*WHAT IS BEING ASKED*. Rewrite the listing below, swapping "icon" for "symbol" wherever it occurs and leaving everything else unchanged.

○ ○ ○ ○ ○ ○ ○

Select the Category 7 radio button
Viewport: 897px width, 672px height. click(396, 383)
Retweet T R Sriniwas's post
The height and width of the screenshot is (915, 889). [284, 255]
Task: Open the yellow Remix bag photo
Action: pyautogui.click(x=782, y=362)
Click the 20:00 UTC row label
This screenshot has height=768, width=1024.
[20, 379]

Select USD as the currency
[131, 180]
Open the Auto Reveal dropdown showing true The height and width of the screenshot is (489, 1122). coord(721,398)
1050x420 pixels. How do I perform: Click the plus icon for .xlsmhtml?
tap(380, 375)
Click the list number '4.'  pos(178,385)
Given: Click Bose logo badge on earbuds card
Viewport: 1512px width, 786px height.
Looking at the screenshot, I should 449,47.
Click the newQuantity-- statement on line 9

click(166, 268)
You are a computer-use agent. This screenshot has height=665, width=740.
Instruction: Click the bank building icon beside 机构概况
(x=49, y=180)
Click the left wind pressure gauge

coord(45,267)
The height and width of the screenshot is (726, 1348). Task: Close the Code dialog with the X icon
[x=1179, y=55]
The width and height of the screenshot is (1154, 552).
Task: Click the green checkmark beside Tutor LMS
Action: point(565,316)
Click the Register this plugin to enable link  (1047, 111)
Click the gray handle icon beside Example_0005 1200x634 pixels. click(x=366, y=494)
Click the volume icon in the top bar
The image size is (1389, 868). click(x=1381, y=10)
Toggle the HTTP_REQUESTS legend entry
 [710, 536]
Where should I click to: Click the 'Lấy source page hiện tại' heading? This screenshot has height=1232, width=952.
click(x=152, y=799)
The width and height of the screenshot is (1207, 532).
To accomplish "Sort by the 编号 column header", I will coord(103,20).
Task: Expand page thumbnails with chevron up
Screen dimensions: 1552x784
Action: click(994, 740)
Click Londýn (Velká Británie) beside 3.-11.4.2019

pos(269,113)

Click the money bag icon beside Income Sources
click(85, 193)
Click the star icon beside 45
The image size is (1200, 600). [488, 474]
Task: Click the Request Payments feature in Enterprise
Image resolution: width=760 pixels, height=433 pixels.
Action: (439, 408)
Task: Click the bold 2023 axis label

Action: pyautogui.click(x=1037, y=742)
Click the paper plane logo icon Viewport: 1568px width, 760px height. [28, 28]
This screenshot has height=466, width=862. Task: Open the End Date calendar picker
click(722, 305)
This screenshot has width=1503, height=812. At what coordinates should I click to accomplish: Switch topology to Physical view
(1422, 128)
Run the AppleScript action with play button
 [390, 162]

○ ○ ○ ○ ○ ○ ○

*RESULT OF THIS EXERCISE*.
Select the Category 7 radio button
Viewport: 897px width, 672px height. click(396, 383)
Retweet T R Sriniwas's post
The height and width of the screenshot is (915, 889). [284, 255]
Task: Open the yellow Remix bag photo
Action: pyautogui.click(x=782, y=362)
Click the 20:00 UTC row label
This screenshot has height=768, width=1024.
[20, 379]

Select USD as the currency
[131, 180]
Open the Auto Reveal dropdown showing true The height and width of the screenshot is (489, 1122). coord(721,398)
1050x420 pixels. How do I perform: Click the plus symbol for .xlsmhtml?
tap(380, 375)
Click the list number '4.'  pos(178,385)
Given: Click Bose logo badge on earbuds card
Viewport: 1512px width, 786px height.
Looking at the screenshot, I should 449,47.
Click the newQuantity-- statement on line 9

click(166, 268)
You are a computer-use agent. This screenshot has height=665, width=740.
Instruction: Click the bank building symbol beside 机构概况
(x=49, y=180)
Click the left wind pressure gauge

coord(45,267)
The height and width of the screenshot is (726, 1348). Task: Close the Code dialog with the X symbol
[x=1179, y=55]
The width and height of the screenshot is (1154, 552).
Task: Click the green checkmark beside Tutor LMS
Action: point(565,316)
Click the Register this plugin to enable link  (1047, 111)
Click the gray handle symbol beside Example_0005 1200x634 pixels. click(x=366, y=494)
Click the volume symbol in the top bar
The image size is (1389, 868). click(x=1381, y=10)
Toggle the HTTP_REQUESTS legend entry
 [710, 536]
Where should I click to: Click the 'Lấy source page hiện tại' heading? This screenshot has height=1232, width=952.
click(x=152, y=799)
The width and height of the screenshot is (1207, 532).
To accomplish "Sort by the 编号 column header", I will coord(103,20).
Task: Expand page thumbnails with chevron up
Screen dimensions: 1552x784
Action: click(994, 740)
Click Londýn (Velká Británie) beside 3.-11.4.2019

pos(269,113)

Click the money bag symbol beside Income Sources
click(85, 193)
Click the star symbol beside 45
The image size is (1200, 600). [488, 474]
Task: Click the Request Payments feature in Enterprise
Image resolution: width=760 pixels, height=433 pixels.
Action: (439, 408)
Task: Click the bold 2023 axis label

Action: pyautogui.click(x=1037, y=742)
Click the paper plane logo symbol Viewport: 1568px width, 760px height. [28, 28]
This screenshot has height=466, width=862. Task: Open the End Date calendar picker
click(722, 305)
This screenshot has width=1503, height=812. At what coordinates should I click to accomplish: Switch topology to Physical view
(1422, 128)
Run the AppleScript action with play button
 [390, 162]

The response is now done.